--- GIVEN INFORMATION Enclosed Below ---

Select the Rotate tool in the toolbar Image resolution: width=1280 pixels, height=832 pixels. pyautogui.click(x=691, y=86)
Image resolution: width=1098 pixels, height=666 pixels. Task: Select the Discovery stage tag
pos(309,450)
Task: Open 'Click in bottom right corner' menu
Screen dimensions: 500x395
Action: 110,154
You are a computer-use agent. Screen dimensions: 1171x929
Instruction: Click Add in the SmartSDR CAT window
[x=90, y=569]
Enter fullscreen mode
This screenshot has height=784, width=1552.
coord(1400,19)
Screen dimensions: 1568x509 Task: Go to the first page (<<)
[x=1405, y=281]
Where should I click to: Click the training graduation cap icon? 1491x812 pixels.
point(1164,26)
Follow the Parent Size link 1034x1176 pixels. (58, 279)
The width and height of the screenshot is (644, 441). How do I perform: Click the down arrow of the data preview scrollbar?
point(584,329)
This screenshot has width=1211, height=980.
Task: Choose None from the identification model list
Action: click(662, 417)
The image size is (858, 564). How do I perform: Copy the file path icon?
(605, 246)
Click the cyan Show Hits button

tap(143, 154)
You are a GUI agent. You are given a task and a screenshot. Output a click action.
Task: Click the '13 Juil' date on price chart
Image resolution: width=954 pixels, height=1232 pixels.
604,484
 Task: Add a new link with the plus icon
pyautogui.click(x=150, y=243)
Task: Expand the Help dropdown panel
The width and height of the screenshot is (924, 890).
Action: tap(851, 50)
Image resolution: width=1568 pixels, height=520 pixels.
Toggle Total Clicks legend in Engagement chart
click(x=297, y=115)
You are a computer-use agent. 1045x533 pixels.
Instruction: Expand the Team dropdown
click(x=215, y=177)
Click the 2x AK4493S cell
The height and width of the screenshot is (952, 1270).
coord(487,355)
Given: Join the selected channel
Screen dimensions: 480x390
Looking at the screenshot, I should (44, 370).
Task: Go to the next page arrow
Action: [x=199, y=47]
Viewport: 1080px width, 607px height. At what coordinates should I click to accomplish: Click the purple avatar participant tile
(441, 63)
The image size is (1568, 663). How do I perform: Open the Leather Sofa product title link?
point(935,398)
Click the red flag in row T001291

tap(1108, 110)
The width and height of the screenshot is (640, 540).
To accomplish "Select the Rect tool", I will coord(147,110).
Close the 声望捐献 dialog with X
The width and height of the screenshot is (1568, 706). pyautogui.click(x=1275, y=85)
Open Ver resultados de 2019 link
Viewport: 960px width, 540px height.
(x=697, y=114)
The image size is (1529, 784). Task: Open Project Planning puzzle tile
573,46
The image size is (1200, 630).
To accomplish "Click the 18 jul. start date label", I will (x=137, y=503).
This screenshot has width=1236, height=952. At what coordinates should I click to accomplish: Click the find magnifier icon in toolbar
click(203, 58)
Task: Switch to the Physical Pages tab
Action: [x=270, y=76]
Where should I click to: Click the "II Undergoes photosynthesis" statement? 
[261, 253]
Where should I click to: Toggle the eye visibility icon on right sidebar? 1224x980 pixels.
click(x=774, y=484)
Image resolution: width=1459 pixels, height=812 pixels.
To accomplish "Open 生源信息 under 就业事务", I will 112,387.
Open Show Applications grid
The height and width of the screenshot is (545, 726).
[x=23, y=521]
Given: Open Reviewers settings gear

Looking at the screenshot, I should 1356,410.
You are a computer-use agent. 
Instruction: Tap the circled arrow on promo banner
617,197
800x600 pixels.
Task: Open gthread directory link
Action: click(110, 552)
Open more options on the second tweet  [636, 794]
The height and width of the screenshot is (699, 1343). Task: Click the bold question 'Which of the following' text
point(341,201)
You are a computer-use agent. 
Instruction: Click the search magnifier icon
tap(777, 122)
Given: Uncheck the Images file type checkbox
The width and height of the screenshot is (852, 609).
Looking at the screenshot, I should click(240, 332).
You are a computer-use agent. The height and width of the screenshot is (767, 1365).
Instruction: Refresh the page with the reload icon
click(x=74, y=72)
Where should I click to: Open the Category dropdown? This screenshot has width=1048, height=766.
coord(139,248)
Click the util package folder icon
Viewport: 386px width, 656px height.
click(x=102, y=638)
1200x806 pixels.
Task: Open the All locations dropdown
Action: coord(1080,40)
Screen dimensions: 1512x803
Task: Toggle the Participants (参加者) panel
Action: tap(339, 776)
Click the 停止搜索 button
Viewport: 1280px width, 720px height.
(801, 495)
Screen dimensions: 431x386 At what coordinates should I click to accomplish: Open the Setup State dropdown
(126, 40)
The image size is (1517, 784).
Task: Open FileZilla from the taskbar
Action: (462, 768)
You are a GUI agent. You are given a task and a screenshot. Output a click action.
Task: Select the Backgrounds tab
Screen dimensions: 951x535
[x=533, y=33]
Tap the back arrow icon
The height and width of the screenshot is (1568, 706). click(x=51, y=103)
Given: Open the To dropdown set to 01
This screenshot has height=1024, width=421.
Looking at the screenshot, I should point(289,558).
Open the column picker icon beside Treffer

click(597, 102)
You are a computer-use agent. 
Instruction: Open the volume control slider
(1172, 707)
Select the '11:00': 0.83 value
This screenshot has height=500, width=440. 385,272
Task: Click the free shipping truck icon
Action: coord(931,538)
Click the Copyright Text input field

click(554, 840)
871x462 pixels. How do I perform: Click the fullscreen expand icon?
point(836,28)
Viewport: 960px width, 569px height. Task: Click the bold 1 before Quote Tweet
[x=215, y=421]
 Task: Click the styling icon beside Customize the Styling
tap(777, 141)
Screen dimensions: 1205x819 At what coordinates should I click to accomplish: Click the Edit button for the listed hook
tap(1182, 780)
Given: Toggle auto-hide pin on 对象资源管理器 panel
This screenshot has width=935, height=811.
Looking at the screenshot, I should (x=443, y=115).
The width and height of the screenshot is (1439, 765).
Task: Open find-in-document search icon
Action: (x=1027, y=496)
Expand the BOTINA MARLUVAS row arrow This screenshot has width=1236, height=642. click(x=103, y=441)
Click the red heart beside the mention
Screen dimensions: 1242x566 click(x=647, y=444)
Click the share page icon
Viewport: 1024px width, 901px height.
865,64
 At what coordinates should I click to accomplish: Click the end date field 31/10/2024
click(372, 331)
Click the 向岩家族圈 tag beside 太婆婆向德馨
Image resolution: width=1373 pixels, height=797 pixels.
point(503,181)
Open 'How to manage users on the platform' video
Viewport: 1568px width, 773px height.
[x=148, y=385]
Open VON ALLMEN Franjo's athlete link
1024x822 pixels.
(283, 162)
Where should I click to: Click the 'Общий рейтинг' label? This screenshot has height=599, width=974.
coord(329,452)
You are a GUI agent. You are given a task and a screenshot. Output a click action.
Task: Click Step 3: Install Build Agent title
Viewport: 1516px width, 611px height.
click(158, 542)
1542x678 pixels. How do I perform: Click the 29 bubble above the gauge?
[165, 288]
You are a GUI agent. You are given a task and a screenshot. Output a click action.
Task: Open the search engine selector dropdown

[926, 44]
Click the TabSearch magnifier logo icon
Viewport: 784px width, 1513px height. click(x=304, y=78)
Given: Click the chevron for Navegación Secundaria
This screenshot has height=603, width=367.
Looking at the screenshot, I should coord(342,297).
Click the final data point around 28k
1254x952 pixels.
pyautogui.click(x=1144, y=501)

--- End of Enclosed GIVEN INFORMATION ---

*WORK TO BE COMPLETED:* Starting with the first line, give back the whole listing exactly.

*FINAL ANSWER:*
Select the Rotate tool in the toolbar Image resolution: width=1280 pixels, height=832 pixels. pyautogui.click(x=691, y=86)
Image resolution: width=1098 pixels, height=666 pixels. Task: Select the Discovery stage tag
pos(309,450)
Task: Open 'Click in bottom right corner' menu
Screen dimensions: 500x395
Action: 110,154
You are a computer-use agent. Screen dimensions: 1171x929
Instruction: Click Add in the SmartSDR CAT window
[x=90, y=569]
Enter fullscreen mode
This screenshot has height=784, width=1552.
coord(1400,19)
Screen dimensions: 1568x509 Task: Go to the first page (<<)
[x=1405, y=281]
Where should I click to: Click the training graduation cap icon? 1491x812 pixels.
point(1164,26)
Follow the Parent Size link 1034x1176 pixels. (58, 279)
The width and height of the screenshot is (644, 441). How do I perform: Click the down arrow of the data preview scrollbar?
point(584,329)
This screenshot has width=1211, height=980.
Task: Choose None from the identification model list
Action: click(662, 417)
The image size is (858, 564). How do I perform: Copy the file path icon?
(605, 246)
Click the cyan Show Hits button

tap(143, 154)
You are a GUI agent. You are given a task and a screenshot. Output a click action.
Task: Click the '13 Juil' date on price chart
Image resolution: width=954 pixels, height=1232 pixels.
604,484
 Task: Add a new link with the plus icon
pyautogui.click(x=150, y=243)
Task: Expand the Help dropdown panel
The width and height of the screenshot is (924, 890).
Action: tap(851, 50)
Image resolution: width=1568 pixels, height=520 pixels.
Toggle Total Clicks legend in Engagement chart
click(x=297, y=115)
You are a computer-use agent. 1045x533 pixels.
Instruction: Expand the Team dropdown
click(x=215, y=177)
Click the 2x AK4493S cell
The height and width of the screenshot is (952, 1270).
coord(487,355)
Given: Join the selected channel
Screen dimensions: 480x390
Looking at the screenshot, I should (44, 370).
Task: Go to the next page arrow
Action: [x=199, y=47]
Viewport: 1080px width, 607px height. At what coordinates should I click to accomplish: Click the purple avatar participant tile
(441, 63)
The image size is (1568, 663). How do I perform: Open the Leather Sofa product title link?
point(935,398)
Click the red flag in row T001291

tap(1108, 110)
The width and height of the screenshot is (640, 540).
To accomplish "Select the Rect tool", I will coord(147,110).
Close the 声望捐献 dialog with X
The width and height of the screenshot is (1568, 706). pyautogui.click(x=1275, y=85)
Open Ver resultados de 2019 link
Viewport: 960px width, 540px height.
(x=697, y=114)
The image size is (1529, 784). Task: Open Project Planning puzzle tile
573,46
The image size is (1200, 630).
To accomplish "Click the 18 jul. start date label", I will (x=137, y=503).
This screenshot has width=1236, height=952. At what coordinates should I click to accomplish: Click the find magnifier icon in toolbar
click(203, 58)
Task: Switch to the Physical Pages tab
Action: [x=270, y=76]
Where should I click to: Click the "II Undergoes photosynthesis" statement? 
[261, 253]
Where should I click to: Toggle the eye visibility icon on right sidebar? 1224x980 pixels.
click(x=774, y=484)
Image resolution: width=1459 pixels, height=812 pixels.
To accomplish "Open 生源信息 under 就业事务", I will 112,387.
Open Show Applications grid
The height and width of the screenshot is (545, 726).
[x=23, y=521]
Given: Open Reviewers settings gear

Looking at the screenshot, I should 1356,410.
You are a computer-use agent. 
Instruction: Tap the circled arrow on promo banner
617,197
800x600 pixels.
Task: Open gthread directory link
Action: click(110, 552)
Open more options on the second tweet  [636, 794]
The height and width of the screenshot is (699, 1343). Task: Click the bold question 'Which of the following' text
point(341,201)
You are a computer-use agent. 
Instruction: Click the search magnifier icon
tap(777, 122)
Given: Uncheck the Images file type checkbox
The width and height of the screenshot is (852, 609).
Looking at the screenshot, I should click(240, 332).
You are a computer-use agent. The height and width of the screenshot is (767, 1365).
Instruction: Refresh the page with the reload icon
click(x=74, y=72)
Where should I click to: Open the Category dropdown? This screenshot has width=1048, height=766.
coord(139,248)
Click the util package folder icon
Viewport: 386px width, 656px height.
click(x=102, y=638)
1200x806 pixels.
Task: Open the All locations dropdown
Action: coord(1080,40)
Screen dimensions: 1512x803
Task: Toggle the Participants (参加者) panel
Action: tap(339, 776)
Click the 停止搜索 button
Viewport: 1280px width, 720px height.
(801, 495)
Screen dimensions: 431x386 At what coordinates should I click to accomplish: Open the Setup State dropdown
(126, 40)
The image size is (1517, 784).
Task: Open FileZilla from the taskbar
Action: (462, 768)
You are a GUI agent. You are given a task and a screenshot. Output a click action.
Task: Select the Backgrounds tab
Screen dimensions: 951x535
[x=533, y=33]
Tap the back arrow icon
The height and width of the screenshot is (1568, 706). click(x=51, y=103)
Given: Open the To dropdown set to 01
This screenshot has height=1024, width=421.
Looking at the screenshot, I should point(289,558).
Open the column picker icon beside Treffer

click(597, 102)
You are a computer-use agent. 
Instruction: Open the volume control slider
(1172, 707)
Select the '11:00': 0.83 value
This screenshot has height=500, width=440. 385,272
Task: Click the free shipping truck icon
Action: coord(931,538)
Click the Copyright Text input field

click(554, 840)
871x462 pixels. How do I perform: Click the fullscreen expand icon?
point(836,28)
Viewport: 960px width, 569px height. Task: Click the bold 1 before Quote Tweet
[x=215, y=421]
 Task: Click the styling icon beside Customize the Styling
tap(777, 141)
Screen dimensions: 1205x819 At what coordinates should I click to accomplish: Click the Edit button for the listed hook
tap(1182, 780)
Given: Toggle auto-hide pin on 对象资源管理器 panel
This screenshot has width=935, height=811.
Looking at the screenshot, I should (x=443, y=115).
The width and height of the screenshot is (1439, 765).
Task: Open find-in-document search icon
Action: (x=1027, y=496)
Expand the BOTINA MARLUVAS row arrow This screenshot has width=1236, height=642. click(x=103, y=441)
Click the red heart beside the mention
Screen dimensions: 1242x566 click(x=647, y=444)
Click the share page icon
Viewport: 1024px width, 901px height.
865,64
 At what coordinates should I click to accomplish: Click the end date field 31/10/2024
click(372, 331)
Click the 向岩家族圈 tag beside 太婆婆向德馨
Image resolution: width=1373 pixels, height=797 pixels.
point(503,181)
Open 'How to manage users on the platform' video
Viewport: 1568px width, 773px height.
[x=148, y=385]
Open VON ALLMEN Franjo's athlete link
1024x822 pixels.
(283, 162)
Where should I click to: Click the 'Общий рейтинг' label? This screenshot has height=599, width=974.
coord(329,452)
You are a GUI agent. You are given a task and a screenshot. Output a click action.
Task: Click Step 3: Install Build Agent title
Viewport: 1516px width, 611px height.
click(158, 542)
1542x678 pixels. How do I perform: Click the 29 bubble above the gauge?
[165, 288]
You are a GUI agent. You are given a task and a screenshot. Output a click action.
Task: Open the search engine selector dropdown

[926, 44]
Click the TabSearch magnifier logo icon
Viewport: 784px width, 1513px height. click(x=304, y=78)
Given: Click the chevron for Navegación Secundaria
This screenshot has height=603, width=367.
Looking at the screenshot, I should coord(342,297).
Click the final data point around 28k
1254x952 pixels.
pyautogui.click(x=1144, y=501)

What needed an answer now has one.